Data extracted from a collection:
____

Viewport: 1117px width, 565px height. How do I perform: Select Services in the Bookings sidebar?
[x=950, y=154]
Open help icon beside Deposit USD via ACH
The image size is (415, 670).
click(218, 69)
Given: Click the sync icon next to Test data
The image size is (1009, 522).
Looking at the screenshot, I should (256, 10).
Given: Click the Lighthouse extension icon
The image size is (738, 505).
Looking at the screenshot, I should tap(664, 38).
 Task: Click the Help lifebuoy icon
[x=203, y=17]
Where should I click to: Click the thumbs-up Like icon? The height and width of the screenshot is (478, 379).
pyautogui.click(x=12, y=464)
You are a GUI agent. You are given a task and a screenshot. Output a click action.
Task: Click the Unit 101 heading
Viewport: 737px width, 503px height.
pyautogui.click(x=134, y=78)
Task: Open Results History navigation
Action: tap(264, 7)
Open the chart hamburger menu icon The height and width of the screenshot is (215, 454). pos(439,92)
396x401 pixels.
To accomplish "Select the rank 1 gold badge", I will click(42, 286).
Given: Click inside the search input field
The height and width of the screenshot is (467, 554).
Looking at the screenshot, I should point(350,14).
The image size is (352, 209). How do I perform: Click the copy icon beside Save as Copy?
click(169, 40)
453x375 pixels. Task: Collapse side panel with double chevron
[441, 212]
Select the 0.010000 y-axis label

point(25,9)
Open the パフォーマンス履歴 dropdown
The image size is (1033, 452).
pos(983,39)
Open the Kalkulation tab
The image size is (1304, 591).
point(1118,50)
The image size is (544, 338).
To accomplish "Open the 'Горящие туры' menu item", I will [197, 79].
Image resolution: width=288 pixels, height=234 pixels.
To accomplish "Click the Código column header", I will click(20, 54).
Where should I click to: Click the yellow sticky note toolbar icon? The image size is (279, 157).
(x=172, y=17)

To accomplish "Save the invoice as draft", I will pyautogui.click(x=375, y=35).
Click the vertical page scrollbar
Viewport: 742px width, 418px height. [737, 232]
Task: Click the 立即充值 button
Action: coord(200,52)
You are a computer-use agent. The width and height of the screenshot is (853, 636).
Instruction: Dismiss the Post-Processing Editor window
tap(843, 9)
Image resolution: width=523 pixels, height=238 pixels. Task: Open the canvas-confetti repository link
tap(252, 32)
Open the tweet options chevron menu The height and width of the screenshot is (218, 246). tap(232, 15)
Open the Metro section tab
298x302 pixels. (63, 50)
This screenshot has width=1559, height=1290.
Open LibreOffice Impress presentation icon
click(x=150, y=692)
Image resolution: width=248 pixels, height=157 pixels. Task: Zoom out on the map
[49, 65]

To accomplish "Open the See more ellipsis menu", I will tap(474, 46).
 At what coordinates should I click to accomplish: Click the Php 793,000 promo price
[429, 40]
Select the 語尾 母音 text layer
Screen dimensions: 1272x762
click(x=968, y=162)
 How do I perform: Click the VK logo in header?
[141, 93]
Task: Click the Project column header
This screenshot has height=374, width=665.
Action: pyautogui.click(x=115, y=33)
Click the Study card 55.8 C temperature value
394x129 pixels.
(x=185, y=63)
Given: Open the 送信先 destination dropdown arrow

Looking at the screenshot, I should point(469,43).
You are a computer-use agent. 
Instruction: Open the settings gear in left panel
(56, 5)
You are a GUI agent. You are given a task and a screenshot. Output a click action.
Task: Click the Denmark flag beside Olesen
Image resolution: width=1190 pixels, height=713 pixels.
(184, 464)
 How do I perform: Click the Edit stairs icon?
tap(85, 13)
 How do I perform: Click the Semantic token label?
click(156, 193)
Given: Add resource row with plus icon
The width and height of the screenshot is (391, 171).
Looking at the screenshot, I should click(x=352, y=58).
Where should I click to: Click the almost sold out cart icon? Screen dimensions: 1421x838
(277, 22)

____

Action item => Using the records above, copy every line that has the word "computer" in it.

Written answer =>
You are a computer-use agent. The width and height of the screenshot is (853, 636).
You are a computer-use agent. 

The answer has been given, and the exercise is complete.